NAM のソフトウェアに依存した属性の設定を完了すると、ソフトウェアに依存しない属性を設定できます。詳細については、「オペレーティング システムに依存しない設定」を参照してください。

NAM トラフィックをキャプチャするためのトラフィック ソースの設定

WS-SVC-NAM-1 プラットフォームには、1 つの SPAN セッションまたは 1 つの VACL セッションのための 1 つの宛先ポートが用意されています。

WS-SVC-NAM-2 プラットフォームには、VACL および SPAN セッションのための 2 つの可能な宛先ポートが用意されています。SPAN の GUI で使用される宛先ポートには、デフォルトでデータ ポート 1 およびデータ ポート 2 という名前が付けられます。CLI の SPAN のポート名については、表 1-2 を参照してください。

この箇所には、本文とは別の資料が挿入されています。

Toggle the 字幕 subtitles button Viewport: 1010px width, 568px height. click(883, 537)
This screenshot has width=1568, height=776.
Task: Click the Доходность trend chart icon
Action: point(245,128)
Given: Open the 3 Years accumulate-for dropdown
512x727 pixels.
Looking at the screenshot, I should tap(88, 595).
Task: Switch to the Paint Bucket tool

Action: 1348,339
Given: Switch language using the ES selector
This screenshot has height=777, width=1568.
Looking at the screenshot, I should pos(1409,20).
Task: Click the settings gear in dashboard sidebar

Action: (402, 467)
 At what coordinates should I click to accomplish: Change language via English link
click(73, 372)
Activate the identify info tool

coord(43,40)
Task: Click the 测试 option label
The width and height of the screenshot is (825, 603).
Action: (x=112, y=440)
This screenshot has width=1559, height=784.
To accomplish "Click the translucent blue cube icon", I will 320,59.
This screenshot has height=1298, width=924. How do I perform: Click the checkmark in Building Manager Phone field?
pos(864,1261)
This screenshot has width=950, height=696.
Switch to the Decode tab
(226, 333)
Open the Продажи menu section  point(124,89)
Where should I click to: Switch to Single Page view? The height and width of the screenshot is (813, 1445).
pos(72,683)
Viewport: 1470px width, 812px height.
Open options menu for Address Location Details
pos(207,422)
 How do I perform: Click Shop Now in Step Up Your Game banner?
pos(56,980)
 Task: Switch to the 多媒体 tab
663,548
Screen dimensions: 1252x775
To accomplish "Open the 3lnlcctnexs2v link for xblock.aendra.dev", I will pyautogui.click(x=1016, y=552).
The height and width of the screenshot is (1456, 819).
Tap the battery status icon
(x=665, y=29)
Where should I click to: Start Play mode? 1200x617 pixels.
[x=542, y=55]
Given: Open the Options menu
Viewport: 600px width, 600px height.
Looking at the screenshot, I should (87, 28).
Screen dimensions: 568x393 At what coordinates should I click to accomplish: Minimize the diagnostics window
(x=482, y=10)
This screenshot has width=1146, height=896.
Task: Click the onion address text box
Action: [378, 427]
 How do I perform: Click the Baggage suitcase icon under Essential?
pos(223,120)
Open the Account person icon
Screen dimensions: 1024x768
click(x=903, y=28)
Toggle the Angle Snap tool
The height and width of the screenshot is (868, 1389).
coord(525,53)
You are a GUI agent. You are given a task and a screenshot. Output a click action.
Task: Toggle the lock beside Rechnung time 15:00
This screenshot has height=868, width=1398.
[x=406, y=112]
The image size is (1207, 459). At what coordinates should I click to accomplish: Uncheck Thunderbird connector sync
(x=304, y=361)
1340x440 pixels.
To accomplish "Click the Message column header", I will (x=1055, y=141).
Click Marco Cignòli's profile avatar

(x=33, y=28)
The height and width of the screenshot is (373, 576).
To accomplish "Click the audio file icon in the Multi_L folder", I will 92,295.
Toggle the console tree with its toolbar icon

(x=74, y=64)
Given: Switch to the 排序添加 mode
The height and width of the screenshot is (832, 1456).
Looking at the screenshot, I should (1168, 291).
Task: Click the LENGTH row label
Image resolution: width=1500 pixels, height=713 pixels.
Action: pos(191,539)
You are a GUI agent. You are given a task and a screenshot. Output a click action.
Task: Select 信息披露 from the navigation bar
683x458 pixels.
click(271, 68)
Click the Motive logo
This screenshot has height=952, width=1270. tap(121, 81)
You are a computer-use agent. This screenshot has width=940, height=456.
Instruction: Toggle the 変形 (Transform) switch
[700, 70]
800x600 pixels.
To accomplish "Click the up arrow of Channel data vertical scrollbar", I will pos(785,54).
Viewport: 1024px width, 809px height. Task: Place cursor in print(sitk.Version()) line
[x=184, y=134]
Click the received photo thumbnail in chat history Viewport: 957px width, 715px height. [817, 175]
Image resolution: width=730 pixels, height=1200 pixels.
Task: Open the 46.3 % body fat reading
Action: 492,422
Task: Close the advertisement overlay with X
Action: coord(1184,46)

VACL と SPAN を同じポートに同時に適用することはできません。 表 3-1 に、NAM 上でサポートされている SPAN と VACL のポート設定を示します。

 

表 3-1 NAM の SPAN と VACL のポート設定

NAM-1
NAM-2

1 つの SPAN セッションのみ

2 SPAN セッション

1 つの VACL セッションのみ

1 つの SPAN セッションと 1 つの VACL セッション

2 つの VACL セッション

SPAN の詳細については、次の URL を参照してください。

http://www.cisco.com/en/US/docs/switches/lan/catalyst6500/catos/8.x/configuration/guide/span.html

VACL の詳細については、次の URL を参照してください。

http://www.cisco.com/en/US/docs/switches/lan/catalyst6500/catos/8.x/configuration/guide/acc_list.html#wp1020303

NDE の詳細については、次の URL を参照してください。

http://www.cisco.com/en/US/docs/switches/lan/catalyst6500/catos/8.x/configuration/guide/nde.html

Cisco IOS ソフトウェア

1 つの VLAN または複数の VLAN からの NAM モニタリングのためのトラフィックをキャプチャできます。特定の VLAN からのトラフィックのみをモニタリングする場合は、モニタリングしない VLAN をキャプチャ機能からクリアする必要があります。

トラフィック ソースとしての SPAN の使用

CLI と NAM アプリケーションの両方を使用して、SPAN をトラフィック ソースとして設定できます。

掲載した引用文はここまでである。